Она вечно делала то, чего не хотела, и вовсе не из-за тщеславия, вовсе не для того, чтобы прибавить популярности своему погибшему Мужу, и вовсе не ради желания познакомиться с интересными людьми. Это было чувство, какое испытываешь, пускаясь вплавь, и она позволяла увлекать себя туда, где почти все было лишено смысла – смотреть отрывки из плохих фильмов, бессвязные, скверно заснятые сцены с участием посредственных актеров и неважным освещением и мечтать. Она изо всех сил боролась с дремотой, даже выпрямилась и стала слушать Шурбигеля, чего уже давным-давно не делала. Взгляд, неотступно устремленный на нее, утомлял. Не оборачиваться требовало напряжения, а оборачиваться она не хотела, потому что, не глядя, знала этот тип людей. Эти интеллигентные бабники приводили ее в ужас. Вся их подчиненная рефлексам и чувству неполноценности жизнь протекает с оглядкой на литературные образцы, и вкусы их колеблются между Сартром и Клоделем. Они мечтают о номере гостиницы, точно таком, какой они видят в кино, на самых поздних сеансах, в фильмах с тусклым освещением и утонченным диалогом, в фильмах «не богатых событиями, но захватывающих» и сопровождаемых экзистенциональными звуками органа: бледный мужчина склонился над бледной женщиной, а сигарета – какой великолепный кадр! – окутывает ночной столик огромными кольцами дыма – «Мы поступаем дурно, но мы не в силах поступить иначе». Выключают свет, и в сгустившемся сумраке алеет лишь огонек сигареты на ночном столике, – экран меркнет, а тем временем свершается неизбежное.

Чем больше таких поклонников появлялось у нее, тем больше она любила своего мужа, и за десять лет, хотя ей многое приписывали, она ни разу не спала ни с одним мужчиной.
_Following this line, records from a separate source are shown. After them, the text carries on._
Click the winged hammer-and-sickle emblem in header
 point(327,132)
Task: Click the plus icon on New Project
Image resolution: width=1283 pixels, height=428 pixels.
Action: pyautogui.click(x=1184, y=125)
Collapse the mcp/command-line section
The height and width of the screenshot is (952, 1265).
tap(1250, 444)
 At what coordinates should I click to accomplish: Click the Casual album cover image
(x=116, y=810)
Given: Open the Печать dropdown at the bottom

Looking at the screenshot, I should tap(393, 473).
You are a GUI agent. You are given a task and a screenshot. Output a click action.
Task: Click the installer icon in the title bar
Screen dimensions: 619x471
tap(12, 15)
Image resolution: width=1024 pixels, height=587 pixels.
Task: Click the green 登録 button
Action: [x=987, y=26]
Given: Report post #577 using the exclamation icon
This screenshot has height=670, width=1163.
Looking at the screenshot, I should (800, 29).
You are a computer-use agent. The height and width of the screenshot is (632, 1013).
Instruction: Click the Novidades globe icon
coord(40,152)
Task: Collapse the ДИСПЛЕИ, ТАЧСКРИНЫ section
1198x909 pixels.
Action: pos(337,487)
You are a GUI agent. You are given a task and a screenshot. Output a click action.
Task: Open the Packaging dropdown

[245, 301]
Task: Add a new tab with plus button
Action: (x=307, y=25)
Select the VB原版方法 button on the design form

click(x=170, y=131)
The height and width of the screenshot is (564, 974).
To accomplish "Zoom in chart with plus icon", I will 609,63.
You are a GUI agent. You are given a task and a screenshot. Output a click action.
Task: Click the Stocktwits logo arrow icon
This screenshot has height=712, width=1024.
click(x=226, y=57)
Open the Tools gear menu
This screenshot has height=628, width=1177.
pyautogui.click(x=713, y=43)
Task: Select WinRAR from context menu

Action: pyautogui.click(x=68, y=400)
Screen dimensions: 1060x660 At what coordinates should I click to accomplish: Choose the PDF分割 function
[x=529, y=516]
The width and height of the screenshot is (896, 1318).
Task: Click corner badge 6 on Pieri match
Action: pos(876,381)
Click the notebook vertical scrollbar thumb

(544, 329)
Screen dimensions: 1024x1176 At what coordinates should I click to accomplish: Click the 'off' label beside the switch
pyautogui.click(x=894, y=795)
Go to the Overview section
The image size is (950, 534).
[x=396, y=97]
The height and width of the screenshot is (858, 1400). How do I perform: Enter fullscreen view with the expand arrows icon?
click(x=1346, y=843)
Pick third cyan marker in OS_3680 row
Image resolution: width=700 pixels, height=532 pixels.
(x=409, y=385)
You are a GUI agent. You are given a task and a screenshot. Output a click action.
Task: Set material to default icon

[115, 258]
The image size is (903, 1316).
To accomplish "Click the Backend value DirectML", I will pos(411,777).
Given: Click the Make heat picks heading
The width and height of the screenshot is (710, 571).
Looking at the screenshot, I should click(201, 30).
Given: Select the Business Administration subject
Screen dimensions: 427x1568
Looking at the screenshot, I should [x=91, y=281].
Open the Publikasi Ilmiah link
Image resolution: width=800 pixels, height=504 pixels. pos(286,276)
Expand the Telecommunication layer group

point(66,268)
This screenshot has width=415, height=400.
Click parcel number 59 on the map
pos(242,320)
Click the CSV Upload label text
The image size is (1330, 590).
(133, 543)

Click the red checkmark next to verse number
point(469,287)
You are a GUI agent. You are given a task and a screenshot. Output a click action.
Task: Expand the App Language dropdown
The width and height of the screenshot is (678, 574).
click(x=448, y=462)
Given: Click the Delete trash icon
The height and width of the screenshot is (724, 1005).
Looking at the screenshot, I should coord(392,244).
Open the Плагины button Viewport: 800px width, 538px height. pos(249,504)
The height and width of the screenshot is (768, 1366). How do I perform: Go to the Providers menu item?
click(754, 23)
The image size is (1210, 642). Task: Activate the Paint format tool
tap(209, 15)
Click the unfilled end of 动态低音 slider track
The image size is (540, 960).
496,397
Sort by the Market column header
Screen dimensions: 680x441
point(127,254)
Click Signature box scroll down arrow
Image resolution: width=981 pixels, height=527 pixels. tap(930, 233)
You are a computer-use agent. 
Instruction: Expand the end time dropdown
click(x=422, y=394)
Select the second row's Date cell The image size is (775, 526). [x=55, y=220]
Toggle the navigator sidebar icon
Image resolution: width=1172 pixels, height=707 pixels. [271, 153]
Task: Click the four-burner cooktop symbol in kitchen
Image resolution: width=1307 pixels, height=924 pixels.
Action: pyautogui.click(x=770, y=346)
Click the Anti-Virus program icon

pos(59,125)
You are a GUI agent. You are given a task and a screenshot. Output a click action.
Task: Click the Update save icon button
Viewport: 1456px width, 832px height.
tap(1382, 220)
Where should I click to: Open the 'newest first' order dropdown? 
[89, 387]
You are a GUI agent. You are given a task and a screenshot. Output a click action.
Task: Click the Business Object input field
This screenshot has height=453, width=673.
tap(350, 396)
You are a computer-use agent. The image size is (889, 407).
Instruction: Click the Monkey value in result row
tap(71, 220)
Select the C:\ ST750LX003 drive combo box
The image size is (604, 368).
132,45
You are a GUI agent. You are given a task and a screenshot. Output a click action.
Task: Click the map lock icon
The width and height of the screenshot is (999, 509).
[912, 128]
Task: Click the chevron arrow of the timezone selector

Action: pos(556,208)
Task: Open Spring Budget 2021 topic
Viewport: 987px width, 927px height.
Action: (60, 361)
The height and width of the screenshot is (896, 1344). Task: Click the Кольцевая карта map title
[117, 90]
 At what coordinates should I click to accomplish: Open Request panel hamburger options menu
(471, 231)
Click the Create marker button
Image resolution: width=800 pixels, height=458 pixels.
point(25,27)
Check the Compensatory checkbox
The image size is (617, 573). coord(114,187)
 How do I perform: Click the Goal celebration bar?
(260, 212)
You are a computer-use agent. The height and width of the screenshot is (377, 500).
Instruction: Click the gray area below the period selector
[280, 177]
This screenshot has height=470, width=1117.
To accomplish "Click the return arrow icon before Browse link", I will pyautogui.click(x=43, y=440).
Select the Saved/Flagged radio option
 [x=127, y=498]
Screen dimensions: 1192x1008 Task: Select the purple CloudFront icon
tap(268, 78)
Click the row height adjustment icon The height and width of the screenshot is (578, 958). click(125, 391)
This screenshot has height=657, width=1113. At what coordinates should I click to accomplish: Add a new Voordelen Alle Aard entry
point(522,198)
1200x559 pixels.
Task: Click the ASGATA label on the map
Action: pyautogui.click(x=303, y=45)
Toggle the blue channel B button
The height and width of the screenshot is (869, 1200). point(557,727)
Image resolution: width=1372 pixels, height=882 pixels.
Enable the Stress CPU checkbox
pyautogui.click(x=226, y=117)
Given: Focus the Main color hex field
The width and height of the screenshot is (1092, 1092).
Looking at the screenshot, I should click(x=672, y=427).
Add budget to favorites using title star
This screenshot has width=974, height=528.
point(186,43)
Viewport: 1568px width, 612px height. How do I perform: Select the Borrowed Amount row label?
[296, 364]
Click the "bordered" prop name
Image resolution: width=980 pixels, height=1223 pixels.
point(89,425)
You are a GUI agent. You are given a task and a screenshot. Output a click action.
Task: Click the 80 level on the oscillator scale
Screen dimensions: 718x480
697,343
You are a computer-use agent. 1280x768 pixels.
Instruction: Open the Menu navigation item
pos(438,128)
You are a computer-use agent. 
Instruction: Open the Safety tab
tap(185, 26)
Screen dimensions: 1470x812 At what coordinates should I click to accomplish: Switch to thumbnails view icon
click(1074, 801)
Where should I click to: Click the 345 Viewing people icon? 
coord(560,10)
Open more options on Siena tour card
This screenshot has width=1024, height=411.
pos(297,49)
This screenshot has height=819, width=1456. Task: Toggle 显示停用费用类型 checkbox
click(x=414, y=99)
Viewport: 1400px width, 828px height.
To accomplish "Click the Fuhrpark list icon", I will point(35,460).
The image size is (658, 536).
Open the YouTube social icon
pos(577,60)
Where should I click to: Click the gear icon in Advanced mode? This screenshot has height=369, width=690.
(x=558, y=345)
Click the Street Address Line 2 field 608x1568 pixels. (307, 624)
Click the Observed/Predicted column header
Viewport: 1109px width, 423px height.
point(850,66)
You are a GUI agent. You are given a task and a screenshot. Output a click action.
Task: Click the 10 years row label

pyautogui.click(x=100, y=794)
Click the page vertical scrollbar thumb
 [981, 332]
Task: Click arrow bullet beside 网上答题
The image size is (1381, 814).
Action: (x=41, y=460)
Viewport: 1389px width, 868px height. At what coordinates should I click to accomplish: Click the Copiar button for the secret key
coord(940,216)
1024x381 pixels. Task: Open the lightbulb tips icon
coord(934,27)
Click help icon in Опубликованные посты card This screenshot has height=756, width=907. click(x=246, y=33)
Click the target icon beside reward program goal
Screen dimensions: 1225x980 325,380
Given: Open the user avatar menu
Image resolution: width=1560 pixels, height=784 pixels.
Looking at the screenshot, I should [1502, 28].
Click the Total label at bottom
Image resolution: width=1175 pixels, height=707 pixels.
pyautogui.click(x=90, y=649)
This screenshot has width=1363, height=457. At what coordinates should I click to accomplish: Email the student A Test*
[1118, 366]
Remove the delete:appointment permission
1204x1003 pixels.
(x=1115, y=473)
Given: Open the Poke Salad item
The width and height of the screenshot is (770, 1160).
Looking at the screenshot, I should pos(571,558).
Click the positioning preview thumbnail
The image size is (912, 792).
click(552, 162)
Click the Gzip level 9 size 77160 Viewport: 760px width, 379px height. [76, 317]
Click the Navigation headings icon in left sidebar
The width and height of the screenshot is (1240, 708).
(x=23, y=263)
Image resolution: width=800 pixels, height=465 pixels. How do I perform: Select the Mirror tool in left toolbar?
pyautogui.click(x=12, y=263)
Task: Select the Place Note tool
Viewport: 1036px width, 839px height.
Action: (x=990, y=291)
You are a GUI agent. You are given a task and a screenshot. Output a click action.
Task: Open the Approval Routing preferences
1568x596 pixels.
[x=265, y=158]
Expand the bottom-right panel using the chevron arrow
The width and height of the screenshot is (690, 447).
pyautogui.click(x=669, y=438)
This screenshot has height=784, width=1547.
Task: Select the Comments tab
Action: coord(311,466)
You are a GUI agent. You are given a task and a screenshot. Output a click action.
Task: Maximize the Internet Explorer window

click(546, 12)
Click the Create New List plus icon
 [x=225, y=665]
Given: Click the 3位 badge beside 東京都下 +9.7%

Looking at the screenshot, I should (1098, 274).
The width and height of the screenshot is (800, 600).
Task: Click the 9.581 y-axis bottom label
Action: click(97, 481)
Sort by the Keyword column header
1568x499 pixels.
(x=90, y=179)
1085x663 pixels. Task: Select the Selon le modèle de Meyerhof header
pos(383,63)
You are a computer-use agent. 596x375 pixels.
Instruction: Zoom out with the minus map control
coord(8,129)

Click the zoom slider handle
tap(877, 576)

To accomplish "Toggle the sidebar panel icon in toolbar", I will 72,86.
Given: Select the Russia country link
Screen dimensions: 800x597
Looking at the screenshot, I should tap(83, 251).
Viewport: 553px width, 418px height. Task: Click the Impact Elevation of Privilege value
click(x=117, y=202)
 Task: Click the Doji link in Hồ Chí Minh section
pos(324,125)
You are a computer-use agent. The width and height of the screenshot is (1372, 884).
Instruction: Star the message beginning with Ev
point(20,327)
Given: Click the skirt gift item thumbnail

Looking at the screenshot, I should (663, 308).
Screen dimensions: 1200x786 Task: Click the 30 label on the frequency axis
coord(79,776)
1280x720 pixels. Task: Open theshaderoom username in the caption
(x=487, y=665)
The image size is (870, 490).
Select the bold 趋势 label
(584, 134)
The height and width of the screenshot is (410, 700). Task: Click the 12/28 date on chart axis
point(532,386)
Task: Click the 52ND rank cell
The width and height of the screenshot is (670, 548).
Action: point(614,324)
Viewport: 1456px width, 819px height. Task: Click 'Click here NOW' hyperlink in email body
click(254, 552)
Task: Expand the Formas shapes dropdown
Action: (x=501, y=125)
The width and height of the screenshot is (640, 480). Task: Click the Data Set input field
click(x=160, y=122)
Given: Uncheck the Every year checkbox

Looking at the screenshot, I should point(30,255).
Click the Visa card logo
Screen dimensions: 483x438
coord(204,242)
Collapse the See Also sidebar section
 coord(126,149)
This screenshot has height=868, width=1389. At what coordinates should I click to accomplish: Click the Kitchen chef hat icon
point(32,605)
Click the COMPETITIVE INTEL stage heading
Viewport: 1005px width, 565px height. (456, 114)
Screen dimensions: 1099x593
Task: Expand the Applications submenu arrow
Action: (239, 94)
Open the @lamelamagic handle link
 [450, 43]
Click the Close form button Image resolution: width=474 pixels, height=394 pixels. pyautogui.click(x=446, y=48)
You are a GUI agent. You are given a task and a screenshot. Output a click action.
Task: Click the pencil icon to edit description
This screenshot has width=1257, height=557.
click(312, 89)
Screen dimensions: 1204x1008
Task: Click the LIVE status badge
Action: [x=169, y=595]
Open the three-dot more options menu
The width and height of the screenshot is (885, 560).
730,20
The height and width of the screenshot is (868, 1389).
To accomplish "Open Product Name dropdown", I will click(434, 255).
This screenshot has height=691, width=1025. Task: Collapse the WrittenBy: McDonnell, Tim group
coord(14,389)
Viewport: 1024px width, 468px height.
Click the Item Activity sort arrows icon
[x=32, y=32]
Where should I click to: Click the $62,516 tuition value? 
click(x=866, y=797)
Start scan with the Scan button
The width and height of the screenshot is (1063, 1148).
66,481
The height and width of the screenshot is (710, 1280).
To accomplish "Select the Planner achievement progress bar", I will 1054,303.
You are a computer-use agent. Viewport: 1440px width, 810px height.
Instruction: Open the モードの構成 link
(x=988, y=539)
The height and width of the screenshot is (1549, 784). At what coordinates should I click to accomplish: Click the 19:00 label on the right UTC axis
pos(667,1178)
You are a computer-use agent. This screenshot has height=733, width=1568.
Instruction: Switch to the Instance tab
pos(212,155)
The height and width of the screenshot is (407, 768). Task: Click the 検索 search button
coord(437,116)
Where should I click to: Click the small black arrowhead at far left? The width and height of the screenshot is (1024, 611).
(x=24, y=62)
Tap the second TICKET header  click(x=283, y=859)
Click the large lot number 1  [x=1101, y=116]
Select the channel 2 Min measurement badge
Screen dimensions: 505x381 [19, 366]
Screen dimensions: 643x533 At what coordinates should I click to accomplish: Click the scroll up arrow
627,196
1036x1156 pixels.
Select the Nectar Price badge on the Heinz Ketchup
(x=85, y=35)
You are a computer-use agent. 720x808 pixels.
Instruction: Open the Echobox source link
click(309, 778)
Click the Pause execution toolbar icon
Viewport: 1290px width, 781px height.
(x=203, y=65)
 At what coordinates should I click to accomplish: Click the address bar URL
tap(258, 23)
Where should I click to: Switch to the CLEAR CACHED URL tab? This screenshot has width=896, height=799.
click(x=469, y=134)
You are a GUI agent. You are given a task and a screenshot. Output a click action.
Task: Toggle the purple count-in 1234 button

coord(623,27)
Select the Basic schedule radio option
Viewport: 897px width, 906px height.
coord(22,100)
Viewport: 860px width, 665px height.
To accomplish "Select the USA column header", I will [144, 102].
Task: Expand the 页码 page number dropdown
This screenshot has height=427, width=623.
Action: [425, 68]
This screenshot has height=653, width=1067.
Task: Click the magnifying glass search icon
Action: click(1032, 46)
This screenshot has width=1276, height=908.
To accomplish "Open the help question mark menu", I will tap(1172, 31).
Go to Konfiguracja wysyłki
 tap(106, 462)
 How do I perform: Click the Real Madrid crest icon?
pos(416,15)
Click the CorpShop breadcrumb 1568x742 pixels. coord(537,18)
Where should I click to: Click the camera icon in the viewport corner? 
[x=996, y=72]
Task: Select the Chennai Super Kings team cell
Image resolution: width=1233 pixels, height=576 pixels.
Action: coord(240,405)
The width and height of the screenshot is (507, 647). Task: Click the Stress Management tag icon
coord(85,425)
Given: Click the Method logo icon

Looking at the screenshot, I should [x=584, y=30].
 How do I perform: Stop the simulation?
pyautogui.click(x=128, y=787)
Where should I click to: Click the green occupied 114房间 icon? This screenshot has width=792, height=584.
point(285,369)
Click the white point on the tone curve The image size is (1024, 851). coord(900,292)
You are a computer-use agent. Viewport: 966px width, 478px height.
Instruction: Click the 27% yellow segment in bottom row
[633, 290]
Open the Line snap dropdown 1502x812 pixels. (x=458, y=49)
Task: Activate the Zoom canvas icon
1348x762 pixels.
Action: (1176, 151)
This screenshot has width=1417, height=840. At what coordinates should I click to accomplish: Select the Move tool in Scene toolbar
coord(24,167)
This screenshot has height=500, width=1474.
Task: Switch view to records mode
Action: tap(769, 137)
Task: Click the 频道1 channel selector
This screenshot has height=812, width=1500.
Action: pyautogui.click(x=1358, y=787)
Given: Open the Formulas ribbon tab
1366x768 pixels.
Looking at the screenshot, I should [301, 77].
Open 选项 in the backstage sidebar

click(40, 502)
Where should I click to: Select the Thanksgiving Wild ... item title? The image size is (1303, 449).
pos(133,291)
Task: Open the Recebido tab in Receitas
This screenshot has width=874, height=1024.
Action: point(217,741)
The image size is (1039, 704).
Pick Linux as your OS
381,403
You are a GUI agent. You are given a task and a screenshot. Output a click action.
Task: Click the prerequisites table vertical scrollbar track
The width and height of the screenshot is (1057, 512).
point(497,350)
Рай был другим, и комплексы его были подлинными так же, как и его наивность.

Теперь ее медленно убаюкивал голос Шурбигеля, и на какое-то мгновение она забыла о назойливом, упершемся ей в затылок взгляде незнакомца.

Шурбигель был высокий и грузный, и степень меланхолии в его лице возрастала от доклада к докладу, а он прочел их немало. И с каждым докладом он становился все представительнее, все грузнее. Нелле всегда казалось, что перед нею потрясающе эрудированный, потрясающе грустный и раздувающийся не по дням, а по часам воздушный шар, который вдруг лопнет, и ничего от него не останется, кроме пригоршни концентрированной и дурно пахнущей грусти.

И тема его была специфически шурбигелевской – «Отношение творческой личности к церкви и к государству в наш технический век». И голос у него был приятный: масленисто разумный, чуть прерывающийся от скрытой чувствительности, исполненный бесконечной грусти. Ему сорок три года, у него множество почитателей и почти нет врагов, но тем не менее этим врагам удалось извлечь на свет божий из недр захудалой университетской библиотеки где-то в Средней Германии докторскую диссертацию Шурбигеля, а диссертация была написана в 1934 году и называлась: «Образ фюрера в современной лирике». Поэтому каждое свое выступление Шурбигель начинал теперь с критических замечаний по поводу публицистической недобросовестности некоторых крикливых юнцов, сектантствующих пессимистов, самобичующихся еретиков, не способных уразуметь поступательное развитие духовно созревшей личности. Но в обращении с недругами он был сама любезность и применял против них оружие, которое приводило их в бешенство, ибо они были бессильны против него: Шурбигель прощал врагам своим, он все и всем прощал. Его жестикуляция во время выступления напоминала ухватки услужливого парикмахера, заботящегося только о благе клиента. Выступая, он как бы прикладывал своим воображаемым друзьям и воображаемым недругам горячие компрессы, он умащал их успокоительными и благовонными эссенциями, он массировал им щеки, он обмахивал их, он освежал их, потом долго и основательно намыливал необычайно ароматным и необычайно дорогим мылом, – а его масленый голос высказывал необычайно умные мысли. Шурбигель был пессимист, но вовсе не безнадежный. Такие слова, как «элита», «катакомбы», «разочарование», словно бакены, колыхались в могучем потоке его речей; он доставлял посетителям своего салона бездну не изведанных доселе наслаждений: легкое прикосновение, горячие компрессы, холодные компрессы, теплые компрессы, массаж; он словно оказывал своим слушателям все услуги, перечисленные в прейскуранте перворазрядной парикмахерской.